By DANIEL TAUB
Staff Reporter
For nearly two decades, the solution to the San Fernando Valley’s mass transit problem was believed to be an ambitious public-works project one that required a costly subway, a futuristic monorail or a state-of-the-art light-rail line.
These days, the expectations are considerably lower and are keyed to, of all things, the lowly bus.
The bus?
In car-crazed Los Angeles, the bus is seen as the transport of last resort used only by the very poor or the blind. But with transportation dollars becoming ever scarcer, the bus is being viewed as the backbone of transit planning especially in the Valley, where hopes of building an extensive rail network now seem as likely as snow in August.
“It’s something I’ve been preaching for about two years,” said Los Angeles Mayor Richard Riordan, who chairs the Metropolitan Transportation Authority’s board. “Finally, in the last two months or so, the activists seem to be sold on it.”
The concept is to set up so-called “dedicated busways” special lanes that only buses could use. In some cases, the busways may just be lanes painted on asphalt. In other places, they may be separate thoroughfares with their own bridges, or “flyovers,” to carry them above intersections without being forced to stop.

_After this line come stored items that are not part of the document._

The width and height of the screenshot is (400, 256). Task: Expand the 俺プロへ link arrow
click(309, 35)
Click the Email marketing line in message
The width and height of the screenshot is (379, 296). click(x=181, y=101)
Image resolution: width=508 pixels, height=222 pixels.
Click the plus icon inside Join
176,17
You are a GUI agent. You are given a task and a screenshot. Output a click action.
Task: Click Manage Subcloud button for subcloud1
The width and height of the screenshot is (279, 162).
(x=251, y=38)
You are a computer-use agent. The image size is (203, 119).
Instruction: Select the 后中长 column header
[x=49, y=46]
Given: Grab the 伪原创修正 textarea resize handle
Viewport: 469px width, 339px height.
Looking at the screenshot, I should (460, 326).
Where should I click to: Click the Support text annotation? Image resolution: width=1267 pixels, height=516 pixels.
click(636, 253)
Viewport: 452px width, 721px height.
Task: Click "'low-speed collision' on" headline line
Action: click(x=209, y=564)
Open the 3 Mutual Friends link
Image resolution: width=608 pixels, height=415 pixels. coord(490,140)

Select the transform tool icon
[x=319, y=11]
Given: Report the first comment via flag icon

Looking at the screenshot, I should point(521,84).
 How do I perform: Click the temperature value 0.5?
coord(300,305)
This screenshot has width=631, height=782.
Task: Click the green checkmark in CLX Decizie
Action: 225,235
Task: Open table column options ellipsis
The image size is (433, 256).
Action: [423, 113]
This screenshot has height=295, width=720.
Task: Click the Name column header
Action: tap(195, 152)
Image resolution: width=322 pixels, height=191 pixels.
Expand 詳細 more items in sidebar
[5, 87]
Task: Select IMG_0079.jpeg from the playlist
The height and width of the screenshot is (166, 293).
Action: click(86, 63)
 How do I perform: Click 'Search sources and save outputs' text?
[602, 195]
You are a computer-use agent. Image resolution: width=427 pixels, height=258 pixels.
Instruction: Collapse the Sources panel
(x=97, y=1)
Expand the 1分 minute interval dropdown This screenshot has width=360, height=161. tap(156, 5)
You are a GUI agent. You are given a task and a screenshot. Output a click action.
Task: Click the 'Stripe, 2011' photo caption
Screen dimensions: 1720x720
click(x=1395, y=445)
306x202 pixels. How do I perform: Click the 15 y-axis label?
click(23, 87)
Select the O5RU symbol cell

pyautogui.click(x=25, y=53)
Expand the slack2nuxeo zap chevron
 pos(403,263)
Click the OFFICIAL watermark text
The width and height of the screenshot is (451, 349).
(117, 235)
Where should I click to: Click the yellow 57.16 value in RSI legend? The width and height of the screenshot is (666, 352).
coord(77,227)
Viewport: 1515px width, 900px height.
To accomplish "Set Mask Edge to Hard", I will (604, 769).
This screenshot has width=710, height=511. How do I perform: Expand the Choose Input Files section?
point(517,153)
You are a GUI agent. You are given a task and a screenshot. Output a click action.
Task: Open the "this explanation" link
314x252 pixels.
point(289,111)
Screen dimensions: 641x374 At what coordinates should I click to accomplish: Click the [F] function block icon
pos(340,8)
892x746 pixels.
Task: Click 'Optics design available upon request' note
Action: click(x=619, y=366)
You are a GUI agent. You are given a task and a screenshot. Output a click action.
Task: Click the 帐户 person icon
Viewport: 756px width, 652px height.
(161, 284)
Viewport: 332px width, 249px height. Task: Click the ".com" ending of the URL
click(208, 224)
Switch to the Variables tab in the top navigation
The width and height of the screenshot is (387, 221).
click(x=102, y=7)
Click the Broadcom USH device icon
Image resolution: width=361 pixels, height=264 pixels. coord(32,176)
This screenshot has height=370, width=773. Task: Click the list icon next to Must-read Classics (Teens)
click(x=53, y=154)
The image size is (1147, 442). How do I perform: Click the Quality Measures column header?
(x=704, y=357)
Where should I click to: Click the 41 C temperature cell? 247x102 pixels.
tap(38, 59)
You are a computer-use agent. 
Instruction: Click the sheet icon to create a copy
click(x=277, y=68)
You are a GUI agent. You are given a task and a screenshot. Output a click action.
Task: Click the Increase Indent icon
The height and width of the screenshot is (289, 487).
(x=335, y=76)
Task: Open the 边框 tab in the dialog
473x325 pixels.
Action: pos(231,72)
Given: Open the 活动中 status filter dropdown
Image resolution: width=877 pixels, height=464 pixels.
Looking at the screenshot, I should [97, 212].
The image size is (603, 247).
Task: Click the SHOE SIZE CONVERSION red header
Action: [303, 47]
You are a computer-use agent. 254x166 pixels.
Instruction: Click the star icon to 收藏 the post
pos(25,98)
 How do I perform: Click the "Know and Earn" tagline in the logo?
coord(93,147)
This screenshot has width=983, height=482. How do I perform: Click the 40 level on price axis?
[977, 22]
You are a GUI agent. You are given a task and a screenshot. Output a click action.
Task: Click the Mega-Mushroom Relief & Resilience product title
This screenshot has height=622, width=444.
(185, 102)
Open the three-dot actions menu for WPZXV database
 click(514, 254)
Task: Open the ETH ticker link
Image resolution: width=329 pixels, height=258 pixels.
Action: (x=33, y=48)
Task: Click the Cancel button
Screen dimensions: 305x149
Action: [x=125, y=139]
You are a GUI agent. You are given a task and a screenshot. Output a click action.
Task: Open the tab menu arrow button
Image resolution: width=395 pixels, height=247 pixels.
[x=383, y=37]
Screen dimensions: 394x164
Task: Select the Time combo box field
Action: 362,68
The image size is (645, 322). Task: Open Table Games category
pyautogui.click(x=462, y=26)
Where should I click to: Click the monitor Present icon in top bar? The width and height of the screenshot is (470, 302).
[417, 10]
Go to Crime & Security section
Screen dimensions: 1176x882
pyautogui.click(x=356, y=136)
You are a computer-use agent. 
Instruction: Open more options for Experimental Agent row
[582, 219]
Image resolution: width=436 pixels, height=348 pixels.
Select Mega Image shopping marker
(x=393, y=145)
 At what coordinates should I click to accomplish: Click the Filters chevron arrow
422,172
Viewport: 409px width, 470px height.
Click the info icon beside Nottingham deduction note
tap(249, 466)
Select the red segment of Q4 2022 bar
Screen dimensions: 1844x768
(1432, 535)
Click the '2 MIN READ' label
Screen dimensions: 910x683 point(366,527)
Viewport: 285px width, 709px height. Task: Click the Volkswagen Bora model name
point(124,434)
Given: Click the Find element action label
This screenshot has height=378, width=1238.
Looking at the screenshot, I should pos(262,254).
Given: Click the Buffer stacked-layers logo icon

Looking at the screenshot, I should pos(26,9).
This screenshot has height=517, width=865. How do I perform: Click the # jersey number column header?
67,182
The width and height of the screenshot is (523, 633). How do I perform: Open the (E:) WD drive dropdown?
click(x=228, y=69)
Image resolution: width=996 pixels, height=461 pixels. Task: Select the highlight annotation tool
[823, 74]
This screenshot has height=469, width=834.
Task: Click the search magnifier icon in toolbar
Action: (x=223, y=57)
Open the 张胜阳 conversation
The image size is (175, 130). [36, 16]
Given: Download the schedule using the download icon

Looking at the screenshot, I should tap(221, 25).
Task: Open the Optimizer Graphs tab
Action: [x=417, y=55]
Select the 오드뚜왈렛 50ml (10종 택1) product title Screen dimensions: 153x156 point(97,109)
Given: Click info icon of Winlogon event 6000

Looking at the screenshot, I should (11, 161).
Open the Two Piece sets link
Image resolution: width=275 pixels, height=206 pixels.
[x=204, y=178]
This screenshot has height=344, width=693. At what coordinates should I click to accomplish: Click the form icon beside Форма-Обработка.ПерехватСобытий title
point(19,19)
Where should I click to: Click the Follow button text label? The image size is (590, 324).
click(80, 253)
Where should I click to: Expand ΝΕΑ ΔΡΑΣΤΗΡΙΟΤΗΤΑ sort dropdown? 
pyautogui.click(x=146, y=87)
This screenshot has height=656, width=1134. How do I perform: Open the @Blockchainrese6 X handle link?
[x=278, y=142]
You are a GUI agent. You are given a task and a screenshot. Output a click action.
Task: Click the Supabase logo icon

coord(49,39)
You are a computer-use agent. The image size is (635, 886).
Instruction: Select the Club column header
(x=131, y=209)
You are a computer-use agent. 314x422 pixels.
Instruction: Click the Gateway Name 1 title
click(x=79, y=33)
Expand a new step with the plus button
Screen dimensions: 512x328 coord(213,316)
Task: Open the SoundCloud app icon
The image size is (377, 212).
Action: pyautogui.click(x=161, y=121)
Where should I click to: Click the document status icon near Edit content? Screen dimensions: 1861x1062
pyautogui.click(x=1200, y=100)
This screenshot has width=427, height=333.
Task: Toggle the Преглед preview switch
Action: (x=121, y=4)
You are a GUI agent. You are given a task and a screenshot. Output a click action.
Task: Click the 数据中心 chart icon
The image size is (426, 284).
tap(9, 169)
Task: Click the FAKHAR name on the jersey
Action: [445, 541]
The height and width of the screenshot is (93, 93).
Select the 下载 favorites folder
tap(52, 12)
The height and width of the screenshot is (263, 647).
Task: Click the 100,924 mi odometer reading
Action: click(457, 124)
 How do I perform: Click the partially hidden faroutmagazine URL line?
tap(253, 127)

Those routes would be combined with other public transit systems van shuttles, existing bus lines and the Metro Rail, which soon will reach the southeast Valley to allow residents to move across the Valley and to points beyond without an automobile, proponents say.
But even with an increasing consensus, several questions remain: Does the Valley have the political clout and will to make the dedicated busway system a reality? And even if it does, is the busway system best for the Valley particularly after its taxpayers have spent more than a billion dollars on the region’s rail system?
Riordan said he is prepared to travel to Washington and lobby members of Congress to devote federal money to the busway system as a demonstration project.
“Right now it appears that, magically, everybody is getting on board on this, which you need,” Riordan said. “You can be a leader, but if you don’t have the consensus standing beside you, you don’t get things done.”
But support for dedicated busways in the Valley is not unanimous. Several question whether the area should really give up on rail.
“I think it’s wrong to say that subway is dead or rail is dead, because we’ve learned that attitudes can change in Washington,” said Los Angeles City Councilman Richard Alarcon, who serves as an alternate on the MTA board.
If there’s agreement on one thing, it’s that a “transit zone” needs to be created to give the Valley authority to plan the public transportation system for the area. A consensus on that was reached by the 16 members of Congress, state legislators, L.A. county supervisors and L.A. City Council members who attended last month’s “Valley Transit Summit II.”
Also last month, Alarcon won approval from both the City Council and the MTA board to study a “Valley Transit Zone.” The zone would not separate the Valley from the control of the MTA, but would give it some planning independence, similar to that enjoyed by the 27 cities that run the Foothill Transit system in the San Gabriel Valley.
But Adrian Moore, director of economic studies at the Reason Public Policy Institute and author of a report on transportation options for the Valley, said that a transit zone as opposed to an independent transportation district is unlikely to give the Valley the power it needs to institute a busway system.
“I don’t think creating a zone will be sufficient to leverage that kind of change out of the MTA,” Moore said. “(The MTA has) never been willing to seriously discuss busways in the past, so I don’t see that as consistent at all.”
Furthermore, others question whether the busway which is based on a system used in Curitiba, Brazil, where Riordan aides visited is appropriate for the decentralized Valley sprawl.
“A lot of people took a beautiful trip down to Brazil,” said Richard Close, co-chairman of Valley VOTE, which has pushed for the Valley’s right to secede from the city. “But the Valley is not Curitiba.”
Close said that Curitiba’s system in which feeder buses and shuttles transport travelers to a central bus lines is only appropriate for an area where most people are traveling to a central downtown area.
As to whether the Valley has the ability and drive to make the busway system a reality, the answer was a resounding “yes” from many who attended last month’s transit summit.
Former Assemblyman Richard Katz, who chaired the Assembly’s Transportation Committee and who is now running for state Senate, said the emerging agreement on the issue is the clearest sign that a busway system can be a reality.
“What you have that was lacking in the past is real recognition that everyone is pulling in the same direction,” Katz said, noting that in the past lawmakers have had widely varying opinions on transportation in the region. “We need to put those aside and all push in the same direction, or we won’t get anything done for the Valley.”